United States Court of Appeals, Fifth Circuit
230 F.2d 722 (5th Cir. 1956)
In Schuessler v. Commissioner of Internal Revenue, the taxpayers, who were in the gas furnace business, sold 665 furnaces in 1946 with a guarantee to turn the furnace on and off each year for five years. This service, if performed, would cost $2.00 per call. The taxpayers, keeping their books on the accrual basis, set up a reserve of $13,300.00 in 1946 to cover these future costs, claiming that this reserve was necessary to accurately report their income. The taxpayers sold their furnaces at a higher price than competitors due to this guarantee. The Tax Court disallowed the deduction of this reserve, leading to an appeal. The taxpayers argued that the reserve accurately reflected their income by accounting for the future liability incurred in the sales year. The appeal was heard by the U.S. Court of Appeals for the 5th Circuit.
The main issue was whether the taxpayers were entitled to deduct a reserve for future service costs associated with their furnace sales in the year the furnaces were sold.
The U.S. Court of Appeals for the 5th Circuit held that the taxpayers were entitled to deduct the reserve for future service costs in the year the furnaces were sold, as this method more accurately reflected their income.

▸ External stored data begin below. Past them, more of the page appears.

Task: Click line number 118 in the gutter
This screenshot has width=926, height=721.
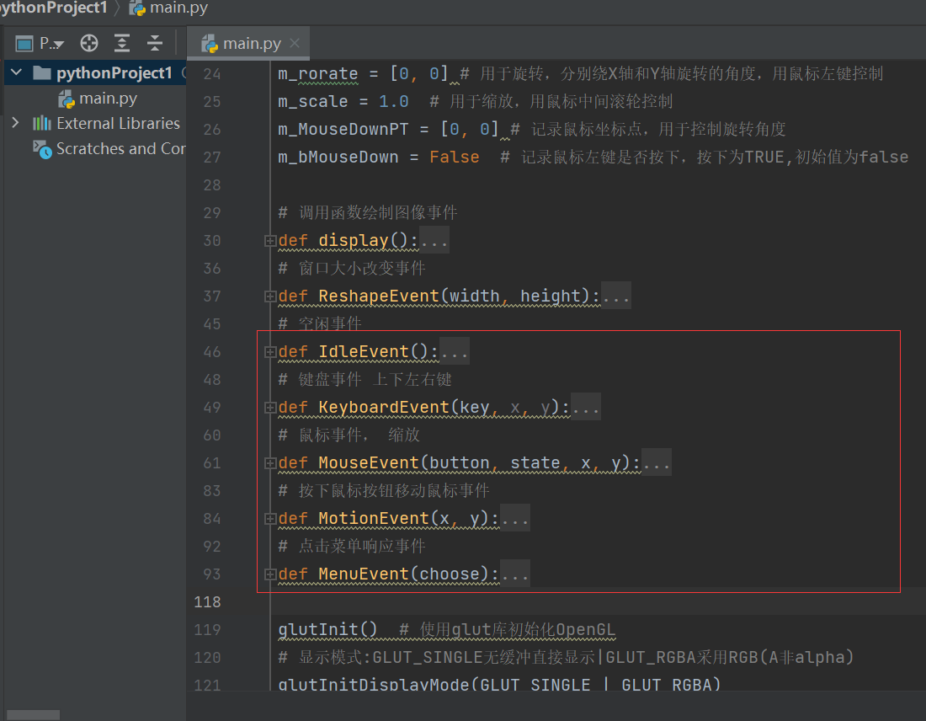Action: (208, 601)
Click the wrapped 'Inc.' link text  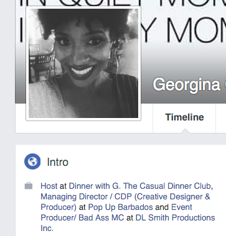(x=47, y=228)
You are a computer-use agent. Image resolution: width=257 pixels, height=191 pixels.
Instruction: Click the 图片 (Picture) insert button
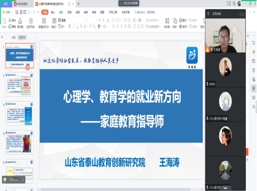click(183, 20)
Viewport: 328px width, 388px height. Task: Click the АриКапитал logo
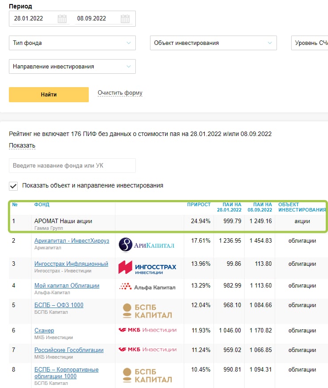146,245
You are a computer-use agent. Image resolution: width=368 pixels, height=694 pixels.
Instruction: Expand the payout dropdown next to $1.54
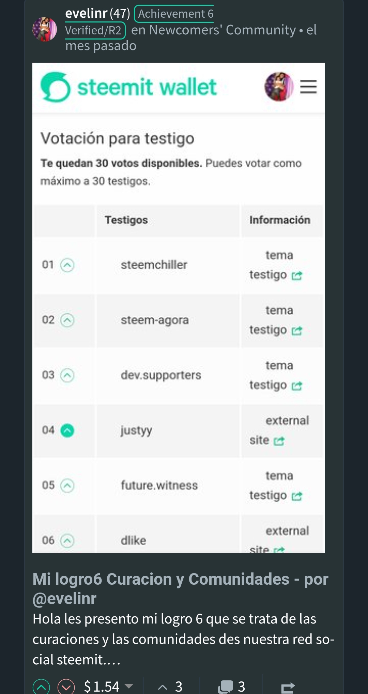click(129, 686)
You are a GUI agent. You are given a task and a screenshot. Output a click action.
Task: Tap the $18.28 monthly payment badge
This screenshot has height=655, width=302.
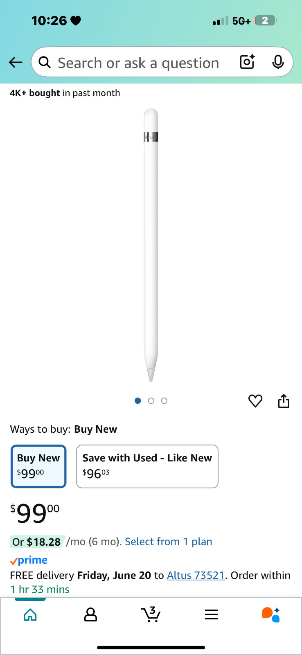point(37,542)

The U.S. Court of Appeals for the 5th Circuit reasoned that the taxpayers' method of accounting, which included setting up a reserve for future service costs, provided a clearer and more accurate reflection of their income. The court found that the service was a liability incurred at the time of sale and that the additional price charged for the furnaces covered these future costs, thus justifying the reserve. The court referenced similar cases, like Harrold v. Commissioner and Pacific Grape Products Co. v. Commissioner, to support the principle that reasonably estimable future expenses necessary to earn or retain income should be deductible in the year of income generation. The court disagreed with the Tax Court's reliance on a contrary interpretation and found that the taxpayers' accounting method was consistent with the intent of the tax statutes and regulations to clearly reflect income.